Le Joint Mobile Group (ci-après JMG) se focalise sur des violations de droits humains (disparitions forcées, torture en détention et exécutions extrajudiciaires) perpétrées en Tchétchénie. En 2009, suite aux meurtres de Natalia Estemirova, Zarema Saydulayeva et Alik Dzhabrailov, qui enquêtaient sur des violations de droits humains en Tchétchénie, il est devenu très dangereux de travailler dans cette région. Les organisations qui y étaient établies ont été forcées de mettre fin à leurs activités. Dans ce contexte, Igor Kalyapin, qui dirige le Comité contre la Torture (CAT), a adopté une nouvelle approche.
Le JMG, qui est coordonné par le CAT, travaille directement avec des avocats de droits humains qui se portent volontaires pour enquêter sur des abus commis en Tchétchénie. Ils mènent des missions de courte durée dans la région et ensuite s’en vont. Cela leur a permis d’enquêter sur des cas d’enlèvement, de torture, de disparitions forcées et de meurtres. Ils soutiennent les victimes et leurs familles et se mettent à disposition 24h/24 pour éviter les représailles. JMG est devenue l’une des principales sources d’informations sur les violations de droits humains commises dans la République Tchétchène. Ils utilisent ensuite ces informations pour faire pression sur les autorités.
Malgré une impunité quasi-totale pour les violations de droits humains perpétrées par les autorités, certains succès peuvent être mentionnés. Par exemple, Islam Umarpashaev a été kidnappé en décembre 2009 et n’a pu communiquer avec qui que ce soit pendant plusieurs mois. Grâce aux efforts du JMG et de son leader Igor Kalyapin, il y a eu des avancées sur ce cas. JMG a aidé la famille d’Islam Umarpashaev de porter le cas devant la Cour Européenne des Droits de l’Homme (CEDH) en 2010. Ceci a permis la libération d’Umarpashaev en avril 2010. En janvier 2011, suite à une importante campagne publique, le dossier d’enquête a été transféré au niveau fédéral, mais il n’y a pas eu beaucoup de résultats depuis.

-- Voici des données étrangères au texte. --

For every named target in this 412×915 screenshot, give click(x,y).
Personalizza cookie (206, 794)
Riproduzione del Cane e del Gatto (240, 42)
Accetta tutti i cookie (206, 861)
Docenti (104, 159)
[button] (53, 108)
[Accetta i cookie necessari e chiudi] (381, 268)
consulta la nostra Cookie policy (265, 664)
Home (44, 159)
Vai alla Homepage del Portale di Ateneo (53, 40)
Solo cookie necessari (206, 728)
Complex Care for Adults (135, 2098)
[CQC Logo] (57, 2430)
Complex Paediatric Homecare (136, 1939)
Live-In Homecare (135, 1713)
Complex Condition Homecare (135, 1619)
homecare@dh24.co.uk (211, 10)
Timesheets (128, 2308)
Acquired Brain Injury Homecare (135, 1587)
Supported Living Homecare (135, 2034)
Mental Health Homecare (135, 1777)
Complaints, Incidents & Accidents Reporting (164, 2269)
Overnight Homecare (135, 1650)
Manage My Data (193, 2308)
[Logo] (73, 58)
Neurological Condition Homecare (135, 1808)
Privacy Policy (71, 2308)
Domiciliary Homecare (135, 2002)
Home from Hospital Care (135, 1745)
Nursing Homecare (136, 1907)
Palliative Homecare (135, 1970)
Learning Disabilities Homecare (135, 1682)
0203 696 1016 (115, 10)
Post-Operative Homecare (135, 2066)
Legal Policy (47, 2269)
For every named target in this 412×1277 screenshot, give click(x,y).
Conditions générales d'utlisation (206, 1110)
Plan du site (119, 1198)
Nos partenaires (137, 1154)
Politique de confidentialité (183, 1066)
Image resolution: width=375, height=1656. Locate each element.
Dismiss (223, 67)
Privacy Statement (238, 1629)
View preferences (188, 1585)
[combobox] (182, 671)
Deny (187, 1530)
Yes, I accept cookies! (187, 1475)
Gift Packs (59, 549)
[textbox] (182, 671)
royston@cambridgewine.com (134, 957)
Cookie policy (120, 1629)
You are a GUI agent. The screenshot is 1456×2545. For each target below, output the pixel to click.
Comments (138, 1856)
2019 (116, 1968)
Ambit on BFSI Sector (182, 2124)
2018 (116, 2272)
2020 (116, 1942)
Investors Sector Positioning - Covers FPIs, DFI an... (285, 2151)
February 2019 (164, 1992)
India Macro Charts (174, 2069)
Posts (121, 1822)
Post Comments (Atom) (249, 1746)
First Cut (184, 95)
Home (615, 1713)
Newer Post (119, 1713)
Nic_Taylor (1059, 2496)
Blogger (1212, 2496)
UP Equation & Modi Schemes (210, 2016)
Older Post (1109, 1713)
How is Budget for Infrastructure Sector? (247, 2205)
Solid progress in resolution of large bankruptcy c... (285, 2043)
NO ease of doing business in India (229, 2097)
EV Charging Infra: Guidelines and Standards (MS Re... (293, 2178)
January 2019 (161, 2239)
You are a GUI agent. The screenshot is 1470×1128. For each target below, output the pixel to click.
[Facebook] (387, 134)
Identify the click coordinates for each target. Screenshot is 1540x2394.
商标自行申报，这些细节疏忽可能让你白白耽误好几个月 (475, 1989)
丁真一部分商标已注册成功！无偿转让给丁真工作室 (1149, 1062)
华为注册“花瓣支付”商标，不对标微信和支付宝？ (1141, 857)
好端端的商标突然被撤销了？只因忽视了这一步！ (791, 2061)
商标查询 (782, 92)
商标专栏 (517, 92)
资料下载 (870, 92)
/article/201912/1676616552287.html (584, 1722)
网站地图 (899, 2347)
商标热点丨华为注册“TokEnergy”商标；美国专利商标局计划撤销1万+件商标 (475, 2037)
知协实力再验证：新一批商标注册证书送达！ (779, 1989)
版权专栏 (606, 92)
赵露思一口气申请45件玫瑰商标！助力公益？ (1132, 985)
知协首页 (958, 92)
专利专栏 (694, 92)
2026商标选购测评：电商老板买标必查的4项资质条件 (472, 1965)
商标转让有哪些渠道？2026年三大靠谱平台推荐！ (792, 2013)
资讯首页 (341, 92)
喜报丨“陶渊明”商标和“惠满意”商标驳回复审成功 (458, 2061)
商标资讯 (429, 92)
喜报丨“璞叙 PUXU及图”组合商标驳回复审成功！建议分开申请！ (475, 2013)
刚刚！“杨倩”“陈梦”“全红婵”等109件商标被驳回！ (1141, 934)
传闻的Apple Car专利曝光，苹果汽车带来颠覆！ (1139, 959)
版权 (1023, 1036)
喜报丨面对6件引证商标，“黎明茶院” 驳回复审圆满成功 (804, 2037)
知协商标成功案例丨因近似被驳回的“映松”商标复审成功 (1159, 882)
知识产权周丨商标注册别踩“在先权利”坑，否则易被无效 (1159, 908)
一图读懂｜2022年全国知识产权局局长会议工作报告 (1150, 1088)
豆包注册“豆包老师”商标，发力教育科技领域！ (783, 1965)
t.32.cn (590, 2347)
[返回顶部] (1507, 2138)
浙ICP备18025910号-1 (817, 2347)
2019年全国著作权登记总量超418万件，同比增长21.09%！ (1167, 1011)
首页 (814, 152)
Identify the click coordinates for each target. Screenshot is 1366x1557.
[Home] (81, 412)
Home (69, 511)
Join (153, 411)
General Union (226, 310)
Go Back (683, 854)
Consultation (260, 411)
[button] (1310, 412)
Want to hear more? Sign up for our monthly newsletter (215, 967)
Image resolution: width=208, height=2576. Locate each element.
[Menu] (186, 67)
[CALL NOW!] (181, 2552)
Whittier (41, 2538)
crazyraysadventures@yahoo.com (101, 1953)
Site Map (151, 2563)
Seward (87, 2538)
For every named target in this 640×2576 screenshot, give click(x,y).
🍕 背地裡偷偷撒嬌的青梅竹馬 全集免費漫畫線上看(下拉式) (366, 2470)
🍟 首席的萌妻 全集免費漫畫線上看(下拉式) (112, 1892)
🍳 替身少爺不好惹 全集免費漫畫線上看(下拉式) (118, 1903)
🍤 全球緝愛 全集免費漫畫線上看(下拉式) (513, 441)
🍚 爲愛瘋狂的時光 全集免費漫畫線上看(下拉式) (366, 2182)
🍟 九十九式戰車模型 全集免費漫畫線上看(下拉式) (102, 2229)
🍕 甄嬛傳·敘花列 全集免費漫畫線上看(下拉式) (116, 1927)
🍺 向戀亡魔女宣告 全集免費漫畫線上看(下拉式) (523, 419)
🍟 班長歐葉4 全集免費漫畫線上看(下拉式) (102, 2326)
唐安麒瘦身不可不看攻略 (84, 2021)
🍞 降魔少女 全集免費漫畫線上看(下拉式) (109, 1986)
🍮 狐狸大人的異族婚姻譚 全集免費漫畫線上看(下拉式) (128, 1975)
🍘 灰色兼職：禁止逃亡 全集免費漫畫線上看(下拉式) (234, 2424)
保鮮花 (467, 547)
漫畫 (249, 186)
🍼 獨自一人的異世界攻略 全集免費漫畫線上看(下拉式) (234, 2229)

JMG a permis de révéler le manque de volonté politique de résoudre la question des violations de droits humains. Leur approche consiste à utiliser le système judiciaire russe mais aussi de recourir aux mécanismes internationaux que la Russie a ratifiés. Malgré les dangers, ils ont réussi à enquêter sur des cas dans lesquels les autorités russes sont impliquées.
Les membres du JMG sont souvent menacés, détenus et intimidés. En juin 2012, le leader Tchétchène, Ramzan Kadyrov, a lui-même émis des menaces à l’encontre de trois avocats du JMG durant une émission télévisée. Un mois plus tard, des enquêteurs fédéraux ont interrogé Igor Kalyapin dans le cadre d’une procédure criminelle pour une supposée violation du secret judiciaire relative au cas d’Islam Umarpashaev. Ce fut la troisième tentative des autorités russes d’ouvrir une procédure à l’encontre de Kalyapin. En dépit de ces menaces, les avocats du JMG continuent leur travail, sachant que s’ils arrêtent, les victimes et leurs familles n’auraient personne à qui demander de l’aide.
Igor Kalyapin est à l’origine du JMG, mais il faut aussi rappeler que c’est le travail de plusieurs anonymes qui collaborent avec le JMG qui permet de faire en sorte que les autorités soient responsables des actes qu’elles commentent.